Como sabemos, todo libro se nutre, en efecto, no sólo de los materiales que le proporciona la vida, sino asimismo, y acaso especialmente, del espeso mantillo de la literatura que lo ha precedido. Todo libro crece sobre otros libros, y tal vez el genio no sea sino la aportación de unas bacterias concretas, de una delicada química individual por medio de la cual un espíritu nuevo absorbe, transforma y, finalmente, restituye, con una forma inédita, no ya el mundo en bruto, sino la enorme materia literaria que preexiste en él.
A despecho de las apariencias, la literatura se escribe en verdad a dos manos, como la música de piano.
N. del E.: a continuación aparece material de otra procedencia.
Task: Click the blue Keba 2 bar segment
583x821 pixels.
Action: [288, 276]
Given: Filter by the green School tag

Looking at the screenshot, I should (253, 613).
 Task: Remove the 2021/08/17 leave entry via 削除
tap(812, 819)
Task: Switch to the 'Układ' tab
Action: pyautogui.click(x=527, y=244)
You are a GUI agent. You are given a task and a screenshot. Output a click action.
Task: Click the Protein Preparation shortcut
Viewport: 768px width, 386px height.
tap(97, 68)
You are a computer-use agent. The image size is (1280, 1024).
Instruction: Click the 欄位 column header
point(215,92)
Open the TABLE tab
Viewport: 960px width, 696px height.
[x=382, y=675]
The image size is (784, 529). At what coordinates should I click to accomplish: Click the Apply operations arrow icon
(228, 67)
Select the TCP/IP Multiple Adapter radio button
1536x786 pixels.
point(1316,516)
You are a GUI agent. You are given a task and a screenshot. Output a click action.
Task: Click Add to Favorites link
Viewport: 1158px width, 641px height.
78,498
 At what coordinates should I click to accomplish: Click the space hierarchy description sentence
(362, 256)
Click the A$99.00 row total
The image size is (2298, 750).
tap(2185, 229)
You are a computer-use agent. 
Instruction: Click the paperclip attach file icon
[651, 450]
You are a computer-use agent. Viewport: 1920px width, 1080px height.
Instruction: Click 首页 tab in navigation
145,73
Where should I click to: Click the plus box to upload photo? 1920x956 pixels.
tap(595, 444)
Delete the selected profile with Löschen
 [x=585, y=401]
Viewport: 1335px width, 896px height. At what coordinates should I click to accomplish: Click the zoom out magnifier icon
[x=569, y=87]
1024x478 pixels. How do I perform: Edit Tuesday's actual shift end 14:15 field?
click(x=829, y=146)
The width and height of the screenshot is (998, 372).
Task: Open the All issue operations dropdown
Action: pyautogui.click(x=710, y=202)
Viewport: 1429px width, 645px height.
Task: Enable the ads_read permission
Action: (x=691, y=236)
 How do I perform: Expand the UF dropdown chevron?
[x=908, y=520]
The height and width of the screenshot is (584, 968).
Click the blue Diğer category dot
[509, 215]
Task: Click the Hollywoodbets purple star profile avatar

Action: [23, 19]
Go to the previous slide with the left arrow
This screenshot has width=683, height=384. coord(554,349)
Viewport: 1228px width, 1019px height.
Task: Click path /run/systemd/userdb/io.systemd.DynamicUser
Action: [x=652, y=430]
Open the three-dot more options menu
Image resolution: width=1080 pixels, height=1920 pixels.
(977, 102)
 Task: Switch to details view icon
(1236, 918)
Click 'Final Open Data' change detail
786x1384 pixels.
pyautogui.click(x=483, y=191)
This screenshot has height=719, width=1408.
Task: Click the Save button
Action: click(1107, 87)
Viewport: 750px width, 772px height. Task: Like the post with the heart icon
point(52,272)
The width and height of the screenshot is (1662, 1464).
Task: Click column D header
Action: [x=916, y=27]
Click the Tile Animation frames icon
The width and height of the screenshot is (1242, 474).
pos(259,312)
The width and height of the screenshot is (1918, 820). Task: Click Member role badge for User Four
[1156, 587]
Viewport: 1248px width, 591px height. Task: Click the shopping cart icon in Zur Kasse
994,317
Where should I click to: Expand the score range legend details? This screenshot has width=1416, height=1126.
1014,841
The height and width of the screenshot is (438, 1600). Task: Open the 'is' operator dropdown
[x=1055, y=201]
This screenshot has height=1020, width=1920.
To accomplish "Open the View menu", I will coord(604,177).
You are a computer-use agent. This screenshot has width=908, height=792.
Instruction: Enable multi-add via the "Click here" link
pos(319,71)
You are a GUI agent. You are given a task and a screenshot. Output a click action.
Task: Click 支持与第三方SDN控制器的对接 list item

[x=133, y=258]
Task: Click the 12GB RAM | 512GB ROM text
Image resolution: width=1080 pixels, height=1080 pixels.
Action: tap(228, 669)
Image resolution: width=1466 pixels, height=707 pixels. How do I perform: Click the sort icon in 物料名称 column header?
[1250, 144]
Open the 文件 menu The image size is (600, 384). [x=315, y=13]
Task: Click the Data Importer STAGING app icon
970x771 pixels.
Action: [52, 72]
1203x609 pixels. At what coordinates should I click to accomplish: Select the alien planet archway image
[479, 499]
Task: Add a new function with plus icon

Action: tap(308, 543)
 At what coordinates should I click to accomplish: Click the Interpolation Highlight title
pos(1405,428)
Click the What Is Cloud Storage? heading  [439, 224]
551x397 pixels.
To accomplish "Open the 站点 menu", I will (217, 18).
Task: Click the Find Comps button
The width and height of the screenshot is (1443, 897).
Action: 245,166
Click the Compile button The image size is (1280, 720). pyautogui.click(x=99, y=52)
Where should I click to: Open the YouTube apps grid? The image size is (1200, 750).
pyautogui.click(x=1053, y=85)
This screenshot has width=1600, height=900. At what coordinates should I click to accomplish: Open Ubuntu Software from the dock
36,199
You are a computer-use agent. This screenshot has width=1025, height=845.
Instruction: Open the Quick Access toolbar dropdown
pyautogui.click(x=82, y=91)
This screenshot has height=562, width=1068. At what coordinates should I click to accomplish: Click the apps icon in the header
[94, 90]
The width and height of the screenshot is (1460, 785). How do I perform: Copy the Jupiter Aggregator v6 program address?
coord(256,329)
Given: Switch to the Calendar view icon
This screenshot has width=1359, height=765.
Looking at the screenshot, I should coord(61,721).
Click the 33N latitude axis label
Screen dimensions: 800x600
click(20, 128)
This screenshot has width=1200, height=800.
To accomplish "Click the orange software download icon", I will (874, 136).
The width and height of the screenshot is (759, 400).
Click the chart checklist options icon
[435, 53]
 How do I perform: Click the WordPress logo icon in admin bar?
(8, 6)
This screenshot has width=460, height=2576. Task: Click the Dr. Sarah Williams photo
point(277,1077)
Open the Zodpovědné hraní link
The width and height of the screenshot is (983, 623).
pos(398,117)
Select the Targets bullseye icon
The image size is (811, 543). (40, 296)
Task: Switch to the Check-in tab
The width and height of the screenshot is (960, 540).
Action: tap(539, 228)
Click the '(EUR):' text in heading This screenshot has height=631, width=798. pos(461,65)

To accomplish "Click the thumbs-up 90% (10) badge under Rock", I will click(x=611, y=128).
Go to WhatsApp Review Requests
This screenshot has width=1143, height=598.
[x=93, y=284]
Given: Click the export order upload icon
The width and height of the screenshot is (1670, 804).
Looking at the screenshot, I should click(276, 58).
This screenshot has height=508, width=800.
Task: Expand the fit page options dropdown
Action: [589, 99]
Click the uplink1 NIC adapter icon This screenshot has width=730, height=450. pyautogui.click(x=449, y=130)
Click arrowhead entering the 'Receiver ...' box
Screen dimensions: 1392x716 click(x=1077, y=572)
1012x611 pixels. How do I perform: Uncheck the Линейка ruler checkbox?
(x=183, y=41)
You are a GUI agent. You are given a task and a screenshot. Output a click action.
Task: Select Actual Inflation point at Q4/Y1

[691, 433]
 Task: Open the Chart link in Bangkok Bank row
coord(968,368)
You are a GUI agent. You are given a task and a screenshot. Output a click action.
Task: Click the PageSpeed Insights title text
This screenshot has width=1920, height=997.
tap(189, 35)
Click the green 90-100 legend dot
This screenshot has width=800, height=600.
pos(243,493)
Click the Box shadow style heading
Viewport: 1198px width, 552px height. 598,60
La línea, la melodía verbal, se alza y se apoya sobre una base continuada, un acompañamiento de la mano izquierda que recuerda la presencia en segundo plano del corpus de toda la literatura ya escrita, y que señala, con discreción y firmeza, que por siempre jamás hemos abandonado el registro de la comunicación trivial. En realidad, al igual que no hay en la ópera partes habladas, jamás ha existido en la literatura lo hablado. Ni en los tiempos de Homero ni tampoco en los de Céline o Queneau.
¿Por qué desde muy temprano arraigó en mí el sentimiento de que si bien sólo el viaje —el viaje sin ánimo de retorno— nos abre las puertas y puede cambiar nuestra vida de veras, un sortilegio más oculto, que semeja el manejo de la varilla del zahorí, se liga a ese paseo favorito entre todos, a esa excursión sin aventura ni imprevistos que nos lleva en unas horas a nuestro puerto de amarre, a la clausura de nuestro hogar familiar?